▸ **Work task**:
Return the tail of the records exactly, starting from the line containing "This screenshot has width=874, height=1046." and ending with the final line.

------ Task inputs

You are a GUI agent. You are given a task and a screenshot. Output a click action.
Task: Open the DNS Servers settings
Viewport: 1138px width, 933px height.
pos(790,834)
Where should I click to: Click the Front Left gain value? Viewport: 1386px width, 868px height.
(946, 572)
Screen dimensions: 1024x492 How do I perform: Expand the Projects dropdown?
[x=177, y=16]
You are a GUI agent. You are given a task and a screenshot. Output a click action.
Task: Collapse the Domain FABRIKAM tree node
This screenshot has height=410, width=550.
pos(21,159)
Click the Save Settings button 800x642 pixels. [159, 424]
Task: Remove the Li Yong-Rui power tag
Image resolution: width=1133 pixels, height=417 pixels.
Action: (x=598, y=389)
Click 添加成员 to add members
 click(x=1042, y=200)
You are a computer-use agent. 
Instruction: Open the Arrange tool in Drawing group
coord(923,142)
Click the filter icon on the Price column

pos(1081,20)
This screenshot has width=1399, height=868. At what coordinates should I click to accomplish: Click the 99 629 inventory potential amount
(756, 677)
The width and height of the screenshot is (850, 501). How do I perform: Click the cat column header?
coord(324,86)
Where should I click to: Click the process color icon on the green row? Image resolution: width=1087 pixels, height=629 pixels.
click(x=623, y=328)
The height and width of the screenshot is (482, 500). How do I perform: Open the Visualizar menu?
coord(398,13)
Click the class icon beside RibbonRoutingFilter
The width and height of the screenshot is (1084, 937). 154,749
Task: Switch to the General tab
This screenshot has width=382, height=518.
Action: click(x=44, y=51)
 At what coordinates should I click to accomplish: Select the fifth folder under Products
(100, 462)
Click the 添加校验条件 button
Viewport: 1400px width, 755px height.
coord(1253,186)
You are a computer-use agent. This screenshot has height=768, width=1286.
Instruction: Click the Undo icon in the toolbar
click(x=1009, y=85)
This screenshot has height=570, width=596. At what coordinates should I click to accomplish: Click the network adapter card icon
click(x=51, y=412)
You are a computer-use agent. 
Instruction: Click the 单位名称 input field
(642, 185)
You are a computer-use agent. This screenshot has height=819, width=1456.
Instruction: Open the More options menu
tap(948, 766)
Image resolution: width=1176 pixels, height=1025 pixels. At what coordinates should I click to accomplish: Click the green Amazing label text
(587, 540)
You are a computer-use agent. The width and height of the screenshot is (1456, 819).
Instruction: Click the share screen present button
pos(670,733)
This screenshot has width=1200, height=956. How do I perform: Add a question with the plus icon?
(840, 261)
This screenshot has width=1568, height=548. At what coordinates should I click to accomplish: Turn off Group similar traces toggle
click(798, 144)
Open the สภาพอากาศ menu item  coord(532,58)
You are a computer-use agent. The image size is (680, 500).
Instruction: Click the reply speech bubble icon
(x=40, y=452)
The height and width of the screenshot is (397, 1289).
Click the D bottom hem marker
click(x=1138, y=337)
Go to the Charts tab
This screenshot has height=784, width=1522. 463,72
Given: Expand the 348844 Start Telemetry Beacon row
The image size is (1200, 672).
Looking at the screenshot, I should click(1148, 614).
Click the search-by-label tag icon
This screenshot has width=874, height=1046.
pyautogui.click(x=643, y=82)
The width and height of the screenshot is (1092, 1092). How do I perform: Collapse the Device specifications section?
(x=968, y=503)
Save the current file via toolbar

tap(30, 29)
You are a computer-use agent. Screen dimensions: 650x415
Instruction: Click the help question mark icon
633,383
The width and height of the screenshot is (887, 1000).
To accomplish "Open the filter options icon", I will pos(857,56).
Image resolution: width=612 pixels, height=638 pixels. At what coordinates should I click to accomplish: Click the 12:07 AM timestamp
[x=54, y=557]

------------

▸ **Answer space**:
This screenshot has width=874, height=1046.
pyautogui.click(x=643, y=82)
The width and height of the screenshot is (1092, 1092). How do I perform: Collapse the Device specifications section?
(x=968, y=503)
Save the current file via toolbar

tap(30, 29)
You are a computer-use agent. Screen dimensions: 650x415
Instruction: Click the help question mark icon
633,383
The width and height of the screenshot is (887, 1000).
To accomplish "Open the filter options icon", I will pos(857,56).
Image resolution: width=612 pixels, height=638 pixels. At what coordinates should I click to accomplish: Click the 12:07 AM timestamp
[x=54, y=557]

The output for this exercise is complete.